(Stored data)
──────

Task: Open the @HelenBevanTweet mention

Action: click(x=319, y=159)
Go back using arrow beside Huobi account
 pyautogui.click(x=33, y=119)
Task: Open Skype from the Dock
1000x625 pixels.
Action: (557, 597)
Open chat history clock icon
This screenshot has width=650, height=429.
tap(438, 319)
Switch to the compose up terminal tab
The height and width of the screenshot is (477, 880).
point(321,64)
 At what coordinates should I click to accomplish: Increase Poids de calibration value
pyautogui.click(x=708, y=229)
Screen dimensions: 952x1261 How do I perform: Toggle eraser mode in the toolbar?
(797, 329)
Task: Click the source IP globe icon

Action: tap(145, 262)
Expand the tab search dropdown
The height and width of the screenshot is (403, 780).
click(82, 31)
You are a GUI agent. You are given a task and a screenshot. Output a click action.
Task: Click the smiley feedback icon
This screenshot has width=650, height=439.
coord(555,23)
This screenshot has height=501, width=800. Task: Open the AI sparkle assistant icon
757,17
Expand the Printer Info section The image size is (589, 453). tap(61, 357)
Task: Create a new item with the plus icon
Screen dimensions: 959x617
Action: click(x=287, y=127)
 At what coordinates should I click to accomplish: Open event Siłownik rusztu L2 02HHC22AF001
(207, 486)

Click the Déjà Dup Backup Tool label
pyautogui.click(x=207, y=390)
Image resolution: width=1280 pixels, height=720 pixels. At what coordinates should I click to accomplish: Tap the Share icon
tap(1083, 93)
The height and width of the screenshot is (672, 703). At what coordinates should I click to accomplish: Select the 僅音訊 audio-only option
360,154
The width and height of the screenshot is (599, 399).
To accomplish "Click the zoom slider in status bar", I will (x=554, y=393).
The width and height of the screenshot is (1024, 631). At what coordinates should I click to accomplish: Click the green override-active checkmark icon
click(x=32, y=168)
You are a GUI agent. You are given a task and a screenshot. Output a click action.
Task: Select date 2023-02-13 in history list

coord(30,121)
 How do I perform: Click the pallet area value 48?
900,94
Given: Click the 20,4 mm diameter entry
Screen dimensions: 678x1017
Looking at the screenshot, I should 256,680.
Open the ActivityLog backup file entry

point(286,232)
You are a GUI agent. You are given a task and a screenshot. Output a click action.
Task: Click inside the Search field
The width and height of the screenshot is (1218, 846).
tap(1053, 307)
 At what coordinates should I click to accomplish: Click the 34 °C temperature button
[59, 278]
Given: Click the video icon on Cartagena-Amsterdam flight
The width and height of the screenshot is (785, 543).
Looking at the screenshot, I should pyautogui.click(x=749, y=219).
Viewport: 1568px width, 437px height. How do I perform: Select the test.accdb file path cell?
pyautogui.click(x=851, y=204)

──────

:: Problem ::
Print out each line of the data exactly.

:: Response to the exercise ::
Task: Open the @HelenBevanTweet mention

Action: click(x=319, y=159)
Go back using arrow beside Huobi account
 pyautogui.click(x=33, y=119)
Task: Open Skype from the Dock
1000x625 pixels.
Action: (557, 597)
Open chat history clock icon
This screenshot has width=650, height=429.
tap(438, 319)
Switch to the compose up terminal tab
The height and width of the screenshot is (477, 880).
point(321,64)
 At what coordinates should I click to accomplish: Increase Poids de calibration value
pyautogui.click(x=708, y=229)
Screen dimensions: 952x1261 How do I perform: Toggle eraser mode in the toolbar?
(797, 329)
Task: Click the source IP globe icon

Action: tap(145, 262)
Expand the tab search dropdown
The height and width of the screenshot is (403, 780).
click(82, 31)
You are a GUI agent. You are given a task and a screenshot. Output a click action.
Task: Click the smiley feedback icon
This screenshot has width=650, height=439.
coord(555,23)
This screenshot has height=501, width=800. Task: Open the AI sparkle assistant icon
757,17
Expand the Printer Info section The image size is (589, 453). tap(61, 357)
Task: Create a new item with the plus icon
Screen dimensions: 959x617
Action: click(x=287, y=127)
 At what coordinates should I click to accomplish: Open event Siłownik rusztu L2 02HHC22AF001
(207, 486)

Click the Déjà Dup Backup Tool label
pyautogui.click(x=207, y=390)
Image resolution: width=1280 pixels, height=720 pixels. At what coordinates should I click to accomplish: Tap the Share icon
tap(1083, 93)
The height and width of the screenshot is (672, 703). At what coordinates should I click to accomplish: Select the 僅音訊 audio-only option
360,154
The width and height of the screenshot is (599, 399).
To accomplish "Click the zoom slider in status bar", I will (x=554, y=393).
The width and height of the screenshot is (1024, 631). At what coordinates should I click to accomplish: Click the green override-active checkmark icon
click(x=32, y=168)
You are a GUI agent. You are given a task and a screenshot. Output a click action.
Task: Select date 2023-02-13 in history list

coord(30,121)
 How do I perform: Click the pallet area value 48?
900,94
Given: Click the 20,4 mm diameter entry
Screen dimensions: 678x1017
Looking at the screenshot, I should 256,680.
Open the ActivityLog backup file entry

point(286,232)
You are a GUI agent. You are given a task and a screenshot. Output a click action.
Task: Click inside the Search field
The width and height of the screenshot is (1218, 846).
tap(1053, 307)
 At what coordinates should I click to accomplish: Click the 34 °C temperature button
[59, 278]
Given: Click the video icon on Cartagena-Amsterdam flight
The width and height of the screenshot is (785, 543).
Looking at the screenshot, I should pyautogui.click(x=749, y=219).
Viewport: 1568px width, 437px height. How do I perform: Select the test.accdb file path cell?
pyautogui.click(x=851, y=204)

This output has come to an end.